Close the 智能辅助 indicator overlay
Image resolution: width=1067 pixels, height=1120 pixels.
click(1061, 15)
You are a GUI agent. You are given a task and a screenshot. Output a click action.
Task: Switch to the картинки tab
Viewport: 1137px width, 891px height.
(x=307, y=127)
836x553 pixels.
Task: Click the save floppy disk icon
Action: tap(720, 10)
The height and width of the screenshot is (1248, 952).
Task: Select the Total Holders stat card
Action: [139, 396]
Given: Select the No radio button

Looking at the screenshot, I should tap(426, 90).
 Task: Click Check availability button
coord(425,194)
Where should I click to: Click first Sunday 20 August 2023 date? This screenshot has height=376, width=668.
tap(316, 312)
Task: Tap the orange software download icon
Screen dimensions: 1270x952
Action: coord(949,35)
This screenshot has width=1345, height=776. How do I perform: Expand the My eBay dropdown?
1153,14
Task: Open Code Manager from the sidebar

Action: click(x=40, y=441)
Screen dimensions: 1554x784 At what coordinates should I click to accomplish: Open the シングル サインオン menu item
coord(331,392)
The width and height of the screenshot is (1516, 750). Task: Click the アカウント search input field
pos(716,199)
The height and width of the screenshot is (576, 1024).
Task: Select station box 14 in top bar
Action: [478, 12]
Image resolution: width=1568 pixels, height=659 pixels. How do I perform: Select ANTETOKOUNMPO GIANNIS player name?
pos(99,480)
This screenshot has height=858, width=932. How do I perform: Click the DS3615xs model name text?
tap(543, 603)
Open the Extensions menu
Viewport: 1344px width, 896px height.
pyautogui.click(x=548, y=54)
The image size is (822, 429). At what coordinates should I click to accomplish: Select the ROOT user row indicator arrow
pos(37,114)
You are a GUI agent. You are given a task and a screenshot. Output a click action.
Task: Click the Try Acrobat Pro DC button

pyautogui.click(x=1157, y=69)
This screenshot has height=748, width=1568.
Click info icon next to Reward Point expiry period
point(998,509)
━━━━━━
Going line by line, copy the data above exactly.

Close the 智能辅助 indicator overlay
Image resolution: width=1067 pixels, height=1120 pixels.
click(1061, 15)
You are a GUI agent. You are given a task and a screenshot. Output a click action.
Task: Switch to the картинки tab
Viewport: 1137px width, 891px height.
(x=307, y=127)
836x553 pixels.
Task: Click the save floppy disk icon
Action: tap(720, 10)
The height and width of the screenshot is (1248, 952).
Task: Select the Total Holders stat card
Action: [139, 396]
Given: Select the No radio button

Looking at the screenshot, I should tap(426, 90).
 Task: Click Check availability button
coord(425,194)
Where should I click to: Click first Sunday 20 August 2023 date? This screenshot has height=376, width=668.
tap(316, 312)
Task: Tap the orange software download icon
Screen dimensions: 1270x952
Action: coord(949,35)
This screenshot has width=1345, height=776. How do I perform: Expand the My eBay dropdown?
1153,14
Task: Open Code Manager from the sidebar

Action: click(x=40, y=441)
Screen dimensions: 1554x784 At what coordinates should I click to accomplish: Open the シングル サインオン menu item
coord(331,392)
The width and height of the screenshot is (1516, 750). Task: Click the アカウント search input field
pos(716,199)
The height and width of the screenshot is (576, 1024).
Task: Select station box 14 in top bar
Action: [478, 12]
Image resolution: width=1568 pixels, height=659 pixels. How do I perform: Select ANTETOKOUNMPO GIANNIS player name?
pos(99,480)
This screenshot has height=858, width=932. How do I perform: Click the DS3615xs model name text?
tap(543, 603)
Open the Extensions menu
Viewport: 1344px width, 896px height.
pyautogui.click(x=548, y=54)
The image size is (822, 429). At what coordinates should I click to accomplish: Select the ROOT user row indicator arrow
pos(37,114)
You are a GUI agent. You are given a task and a screenshot. Output a click action.
Task: Click the Try Acrobat Pro DC button

pyautogui.click(x=1157, y=69)
This screenshot has height=748, width=1568.
Click info icon next to Reward Point expiry period
point(998,509)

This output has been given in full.